Nova Scotia

NewPage workers' pension plan won't get bailed out

Premier Darrell Dexter says the Nova Scotia government is in no position to assume the unfunded liability associated with the pension plan of those who used to work at the now idle NewPage paper mill in Cape Breton.
The Nova Scotia government says it's in no position to assume the unfunded liability associated with the pension plan at NewPage. (CBC)

Premier Darrell Dexter says the Nova Scotia government is in no position to assume the unfunded liability associated with the pension plan of those who used to work at the now idle NewPage paper mill in Cape Breton.

Dexter made the comment on Thursday, a day after a court-appointed monitor announced that a Vancouver company — Pacific West Commercial Corp., an affiliate of Stern Partners Inc. — had won the right to exclusively negotiate the purchase of the Point Tupper mill.

The company is now negotiating a final deal with the province, the mill's unionized workforce and Nova Scotia Power. NewPage is seeking an extension to the sale process to March 30.

Stern Partners president Ron Stern has said his company would not assume the pension's unfunded liability, which is about $140 million. He said picking up a bill that size would make it impossible for the mill to become a low-cost producer.

Dexter said the province has already pitched in $15 million to keep the mill ready for operation and woodlot contractors working.

But he said there's nothing the province can do about the pension problem.

"It's very deeply concerning, and we understand that this is going to put an extraordinary amount of pressure on a lot of working families in the Strait [region]," he said after a cabinet meeting.

"Obviously, the province is not in a position to pick up the liability around pension plans. These things are very unfortunate, but they happen all too often."

Archie MacLachlan, a vice-president of the Communications, Energy and Paperworkers union, said preserving the pension plan is a top priority for the union.

He said he wasn't surprised to hear the province would not be investing in a private pension plan.

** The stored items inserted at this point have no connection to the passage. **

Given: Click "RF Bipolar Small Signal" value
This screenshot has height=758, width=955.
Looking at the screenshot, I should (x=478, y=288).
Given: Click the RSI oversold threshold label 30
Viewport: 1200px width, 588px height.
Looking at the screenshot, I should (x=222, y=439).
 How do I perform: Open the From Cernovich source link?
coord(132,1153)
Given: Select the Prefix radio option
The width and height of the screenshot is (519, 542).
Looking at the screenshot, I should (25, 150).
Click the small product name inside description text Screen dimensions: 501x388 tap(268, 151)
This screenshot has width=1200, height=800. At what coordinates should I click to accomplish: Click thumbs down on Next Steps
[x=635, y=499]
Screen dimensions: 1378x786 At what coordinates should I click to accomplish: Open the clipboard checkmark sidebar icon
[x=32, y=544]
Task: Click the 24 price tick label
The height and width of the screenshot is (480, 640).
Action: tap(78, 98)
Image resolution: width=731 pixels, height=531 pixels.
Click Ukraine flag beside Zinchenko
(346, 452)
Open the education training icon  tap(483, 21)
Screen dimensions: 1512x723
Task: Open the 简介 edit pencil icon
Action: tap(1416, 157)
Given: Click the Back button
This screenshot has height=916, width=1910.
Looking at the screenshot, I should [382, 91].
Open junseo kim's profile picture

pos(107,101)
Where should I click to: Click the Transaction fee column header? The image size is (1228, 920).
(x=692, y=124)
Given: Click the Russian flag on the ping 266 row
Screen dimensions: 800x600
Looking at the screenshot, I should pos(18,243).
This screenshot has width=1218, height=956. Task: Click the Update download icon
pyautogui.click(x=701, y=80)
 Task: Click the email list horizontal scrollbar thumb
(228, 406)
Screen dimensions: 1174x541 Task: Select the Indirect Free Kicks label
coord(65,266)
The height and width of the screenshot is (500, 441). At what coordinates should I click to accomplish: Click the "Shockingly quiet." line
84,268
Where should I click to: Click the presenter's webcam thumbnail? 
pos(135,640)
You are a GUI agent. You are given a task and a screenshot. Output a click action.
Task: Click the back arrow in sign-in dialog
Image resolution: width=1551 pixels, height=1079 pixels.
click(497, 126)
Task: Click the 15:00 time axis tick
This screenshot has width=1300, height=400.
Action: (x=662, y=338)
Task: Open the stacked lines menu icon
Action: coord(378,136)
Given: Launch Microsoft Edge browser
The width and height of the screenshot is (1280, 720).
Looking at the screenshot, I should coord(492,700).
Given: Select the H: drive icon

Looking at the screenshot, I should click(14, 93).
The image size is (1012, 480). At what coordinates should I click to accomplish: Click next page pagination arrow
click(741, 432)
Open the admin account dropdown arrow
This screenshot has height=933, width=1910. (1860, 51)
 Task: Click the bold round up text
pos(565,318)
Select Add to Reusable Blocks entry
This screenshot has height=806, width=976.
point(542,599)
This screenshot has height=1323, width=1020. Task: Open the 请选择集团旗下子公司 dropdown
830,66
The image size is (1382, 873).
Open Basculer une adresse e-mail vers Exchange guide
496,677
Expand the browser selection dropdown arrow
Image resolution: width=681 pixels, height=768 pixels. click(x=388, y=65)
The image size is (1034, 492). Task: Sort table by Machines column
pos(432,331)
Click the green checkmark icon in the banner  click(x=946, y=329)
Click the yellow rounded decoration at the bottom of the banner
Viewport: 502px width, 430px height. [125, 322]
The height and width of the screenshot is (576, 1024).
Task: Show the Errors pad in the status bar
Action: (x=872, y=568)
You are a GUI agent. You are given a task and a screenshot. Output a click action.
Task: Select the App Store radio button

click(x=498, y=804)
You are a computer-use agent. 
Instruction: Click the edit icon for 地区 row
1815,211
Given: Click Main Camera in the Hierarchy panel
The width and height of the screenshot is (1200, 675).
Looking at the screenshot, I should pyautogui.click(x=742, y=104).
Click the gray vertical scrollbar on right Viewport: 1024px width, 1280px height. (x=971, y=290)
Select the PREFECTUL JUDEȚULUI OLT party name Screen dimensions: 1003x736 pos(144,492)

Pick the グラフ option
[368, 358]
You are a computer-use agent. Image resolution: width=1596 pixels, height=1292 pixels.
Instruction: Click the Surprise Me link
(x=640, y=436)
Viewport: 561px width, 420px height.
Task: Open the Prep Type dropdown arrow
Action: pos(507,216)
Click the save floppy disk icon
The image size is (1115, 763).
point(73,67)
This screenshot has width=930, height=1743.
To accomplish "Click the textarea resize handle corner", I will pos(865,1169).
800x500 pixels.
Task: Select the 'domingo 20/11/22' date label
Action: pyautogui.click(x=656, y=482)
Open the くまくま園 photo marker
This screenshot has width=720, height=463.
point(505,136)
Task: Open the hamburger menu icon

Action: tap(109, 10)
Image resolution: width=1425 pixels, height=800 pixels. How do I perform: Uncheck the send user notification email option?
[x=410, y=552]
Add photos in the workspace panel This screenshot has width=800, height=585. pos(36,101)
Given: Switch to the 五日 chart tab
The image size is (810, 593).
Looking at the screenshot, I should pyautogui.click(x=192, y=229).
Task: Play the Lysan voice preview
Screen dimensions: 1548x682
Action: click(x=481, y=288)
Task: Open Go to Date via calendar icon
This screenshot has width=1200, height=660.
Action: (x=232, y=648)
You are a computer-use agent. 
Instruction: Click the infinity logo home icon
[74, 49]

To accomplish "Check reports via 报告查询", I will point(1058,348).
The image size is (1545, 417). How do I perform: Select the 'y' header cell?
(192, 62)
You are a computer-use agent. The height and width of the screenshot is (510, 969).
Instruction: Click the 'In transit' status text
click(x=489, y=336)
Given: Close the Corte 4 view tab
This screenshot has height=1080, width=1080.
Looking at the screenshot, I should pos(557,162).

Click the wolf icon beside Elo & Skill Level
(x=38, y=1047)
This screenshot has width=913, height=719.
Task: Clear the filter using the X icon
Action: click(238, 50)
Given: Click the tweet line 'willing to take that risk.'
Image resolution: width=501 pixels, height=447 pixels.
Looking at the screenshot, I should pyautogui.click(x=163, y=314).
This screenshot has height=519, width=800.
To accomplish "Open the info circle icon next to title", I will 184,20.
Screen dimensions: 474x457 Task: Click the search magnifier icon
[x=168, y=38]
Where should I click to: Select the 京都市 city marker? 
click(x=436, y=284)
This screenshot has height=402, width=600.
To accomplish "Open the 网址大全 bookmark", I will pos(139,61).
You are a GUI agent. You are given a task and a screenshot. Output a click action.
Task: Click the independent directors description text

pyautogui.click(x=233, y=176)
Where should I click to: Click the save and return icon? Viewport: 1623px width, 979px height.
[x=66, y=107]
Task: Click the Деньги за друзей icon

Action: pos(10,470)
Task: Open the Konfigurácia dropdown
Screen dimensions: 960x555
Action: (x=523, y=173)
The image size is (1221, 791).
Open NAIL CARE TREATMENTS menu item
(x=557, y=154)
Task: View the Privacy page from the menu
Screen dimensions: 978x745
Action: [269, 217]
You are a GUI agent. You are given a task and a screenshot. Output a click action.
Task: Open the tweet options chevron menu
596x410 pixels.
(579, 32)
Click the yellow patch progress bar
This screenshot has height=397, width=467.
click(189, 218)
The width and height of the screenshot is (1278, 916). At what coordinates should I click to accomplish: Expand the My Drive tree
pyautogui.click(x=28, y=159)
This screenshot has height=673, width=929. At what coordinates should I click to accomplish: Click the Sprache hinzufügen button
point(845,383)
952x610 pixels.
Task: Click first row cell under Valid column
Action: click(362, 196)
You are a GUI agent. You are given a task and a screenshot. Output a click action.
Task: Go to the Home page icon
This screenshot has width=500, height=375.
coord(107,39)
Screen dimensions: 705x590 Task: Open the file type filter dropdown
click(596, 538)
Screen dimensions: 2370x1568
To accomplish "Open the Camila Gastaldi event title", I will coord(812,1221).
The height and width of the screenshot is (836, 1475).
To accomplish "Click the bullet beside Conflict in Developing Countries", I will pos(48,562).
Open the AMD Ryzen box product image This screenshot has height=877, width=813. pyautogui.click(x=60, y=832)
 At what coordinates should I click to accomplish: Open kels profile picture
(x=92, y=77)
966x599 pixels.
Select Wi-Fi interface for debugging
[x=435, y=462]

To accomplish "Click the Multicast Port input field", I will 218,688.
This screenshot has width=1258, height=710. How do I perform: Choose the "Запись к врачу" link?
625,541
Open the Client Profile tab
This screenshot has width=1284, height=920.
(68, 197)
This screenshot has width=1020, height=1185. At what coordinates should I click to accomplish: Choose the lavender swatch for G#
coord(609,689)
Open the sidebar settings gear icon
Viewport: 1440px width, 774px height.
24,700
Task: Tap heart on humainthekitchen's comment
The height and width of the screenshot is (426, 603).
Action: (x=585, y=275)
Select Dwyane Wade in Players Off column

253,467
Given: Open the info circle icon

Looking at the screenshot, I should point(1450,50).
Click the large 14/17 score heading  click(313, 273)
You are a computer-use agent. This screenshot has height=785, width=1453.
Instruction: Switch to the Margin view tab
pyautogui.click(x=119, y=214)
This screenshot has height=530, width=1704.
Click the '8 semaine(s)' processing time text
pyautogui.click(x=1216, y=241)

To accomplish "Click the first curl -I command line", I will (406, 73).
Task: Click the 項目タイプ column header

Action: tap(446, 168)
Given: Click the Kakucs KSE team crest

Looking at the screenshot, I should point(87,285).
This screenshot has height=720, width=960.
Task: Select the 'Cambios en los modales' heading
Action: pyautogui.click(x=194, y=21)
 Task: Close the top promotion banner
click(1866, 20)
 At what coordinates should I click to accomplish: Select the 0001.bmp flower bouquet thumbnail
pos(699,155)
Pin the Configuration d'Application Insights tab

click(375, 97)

"It would be nice if we had legislation in place that would place pension funds as secure creditors in these type of situations," he said.

Pension issue will be negotiated: union

Ontario is one of the few provinces to set up a fund to protect pension benefits for plans that are wound up with insufficient funds to cover promised benefits. There is no federal equivalent.

As for Stern's assertion that he will not cover the unfunded liability, MacLachlan said the issue will be the subject of pending negotiations.

"I don't want to negotiate in the media," he said.

The money-losing mill in Point Tupper was shut down in September, throwing 600 employees out of work, and affecting another 400 forest contractors.

Dexter said the province is willing to spend more public money to make sure the mill reopens. He said the costs associated with letting the operation fold are too high.

"The cost to those families, those most directly affected by this, would … be a pretty heavy price to ask that community to pay," he said.

The premier also said he understood there would be job losses because Stern has said he would shut down one of the mill's two papermaking machines if the sale is approved.

"I don't think that's a surprise," Dexter said. "I understand from the union that they certainly understood that the newsprint machine was the most vulnerable."

Ohio-based NewPage has said it was forced to shut down the mill because it was losing about $4 million a month as it struggled with soaring electricity and shipping costs, a strong Canadian dollar and declining demand, particularly for newsprint.